Compared to its peers, Schroders is positioned as a stable, high-quality incumbent navigating a difficult transition. It lacks the overwhelming scale and ETF dominance of BlackRock, which can grow simply by capturing the market's shift to passive investing. It also lacks the specialized, high-performance-fee model of Man Group, which offers more dynamic but volatile growth. However, its strategic clarity and balance sheet health are far superior to turnaround stories like Abrdn or the more heavily indebted Invesco. The key opportunity for Schroders is to successfully execute its pivot and become a leader in private markets and wealth for European and Asian clients. The primary risk is that the decline in its legacy active business accelerates faster than its growth engines can compensate, leading to stagnant revenue and shrinking margins.

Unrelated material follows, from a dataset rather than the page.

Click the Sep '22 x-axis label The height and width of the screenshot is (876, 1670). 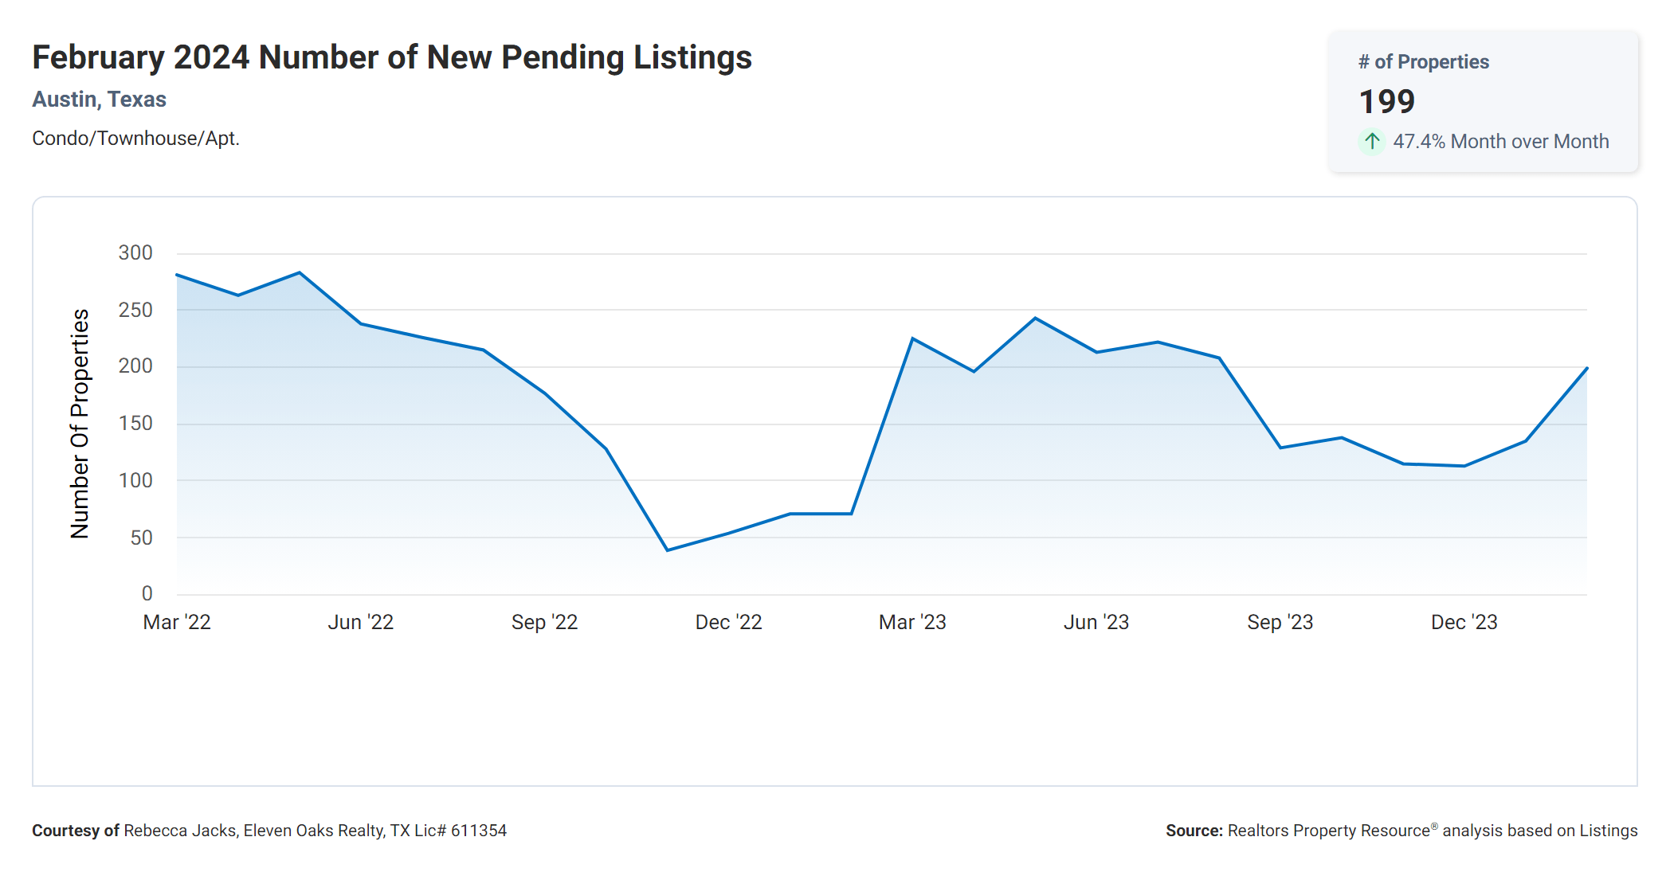coord(544,622)
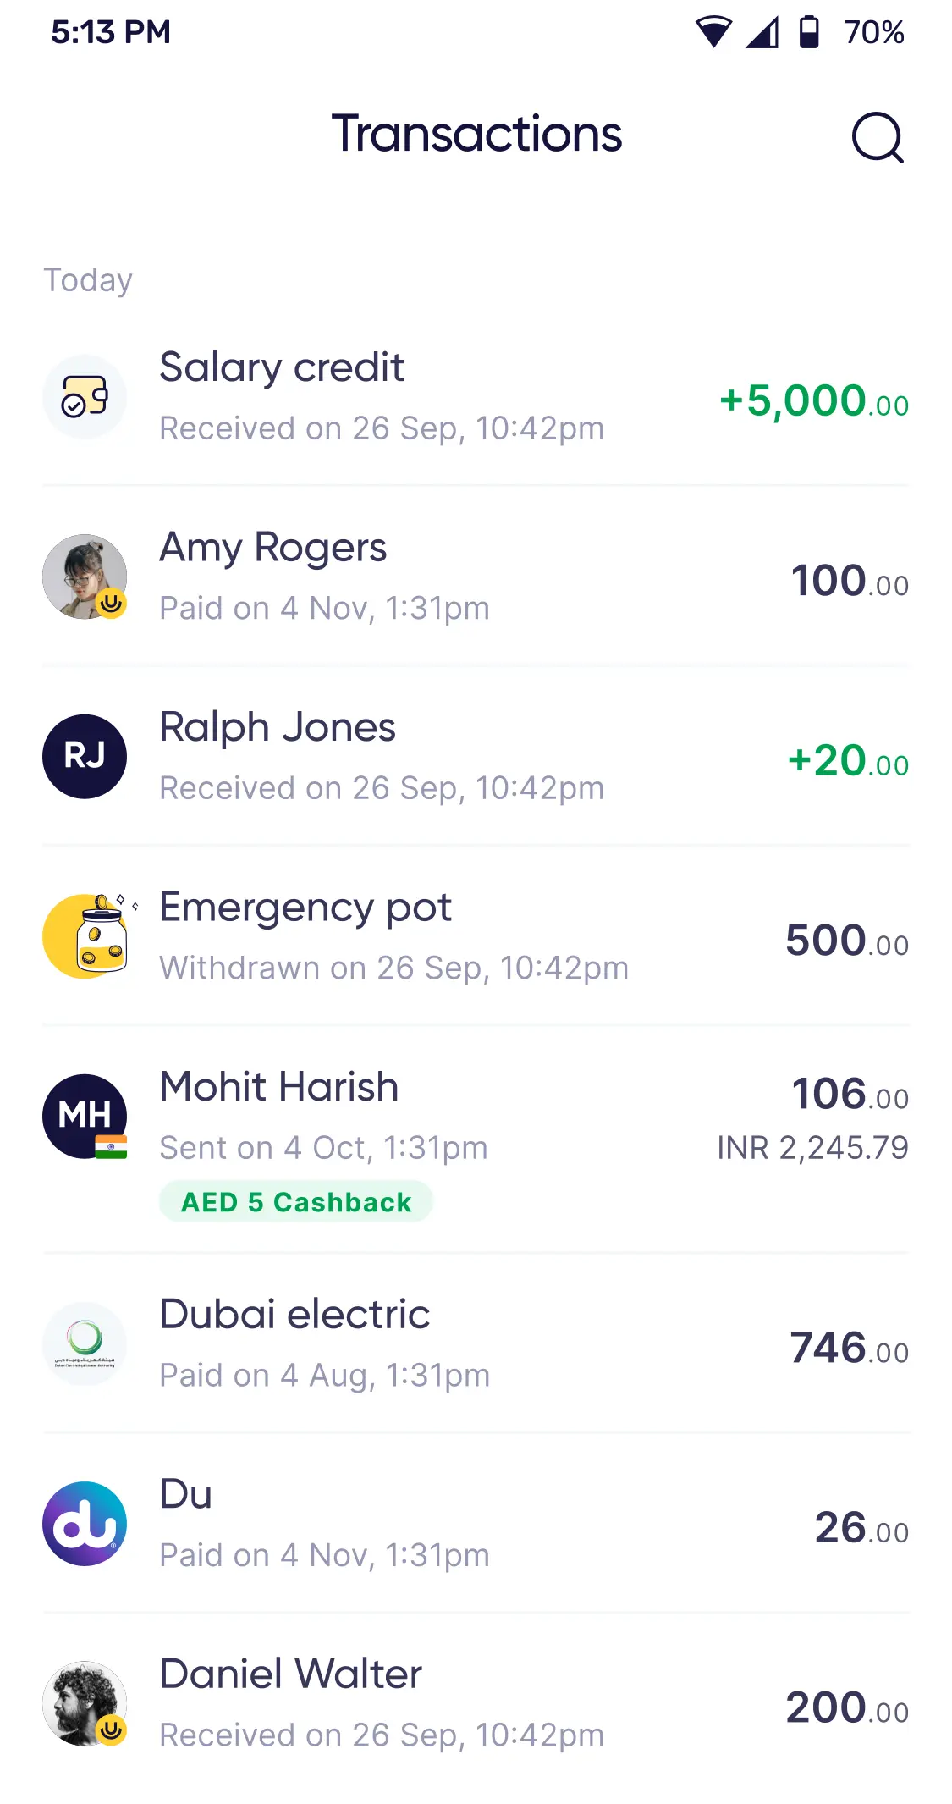Tap the Emergency pot jar icon
This screenshot has width=952, height=1804.
pos(87,935)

Over the next one to three years, Schroders' performance will be highly dependent on market conditions and the pace of its strategic shift. In a normal scenario, expect 1-year revenue growth of +2% (consensus) and a 3-year EPS CAGR (FY2024-2027) of +4.5% (consensus). This is driven by modest inflows into wealth and private assets offsetting slight outflows from public equities. The most sensitive variable is net flows; a £15 billion positive swing (bull case) could lift 1-year revenue growth to +4%, while a similar negative swing (bear case) could push it to -1%. Key assumptions for this outlook include: 1) Global equity markets return an average of 5-7% annually. 2) The fee rate erosion in active funds continues at a rate of 1-2% per year. 3) The Wealth Management division continues to grow AUM by 4-6% annually. These assumptions are moderately likely, with market returns being the most uncertain factor.
Looking out over the next five to ten years, Schroders' success will be defined by its transformation. A base case scenario suggests a 5-year revenue CAGR (FY2024-2029) of +2% (model) and a 10-year EPS CAGR (FY2024-2034) of +3.5% (model). This assumes the company successfully grows private assets to a more significant portion of its business mix, stabilizing the overall fee rate. A bull case, where Schroders becomes a top-tier European alternatives manager, could see a 5-year revenue CAGR of +5%. A bear case, where the firm fails to compete effectively in private markets and its legacy business shrinks rapidly, could result in a 5-year revenue CAGR of 0%. The key long-duration sensitivity is the blended fee rate; a sustained 0.5 basis point annual decline beyond current expectations would erase nearly all long-term growth. This long-term view assumes: 1) A continued, orderly shift of capital from public to private markets. 2) Schroders maintains its brand strength to attract high-net-worth clients. 3) The firm avoids large, value-destructive M&A. Overall, Schroders' long-term growth prospects appear moderate but are contingent on strong execution.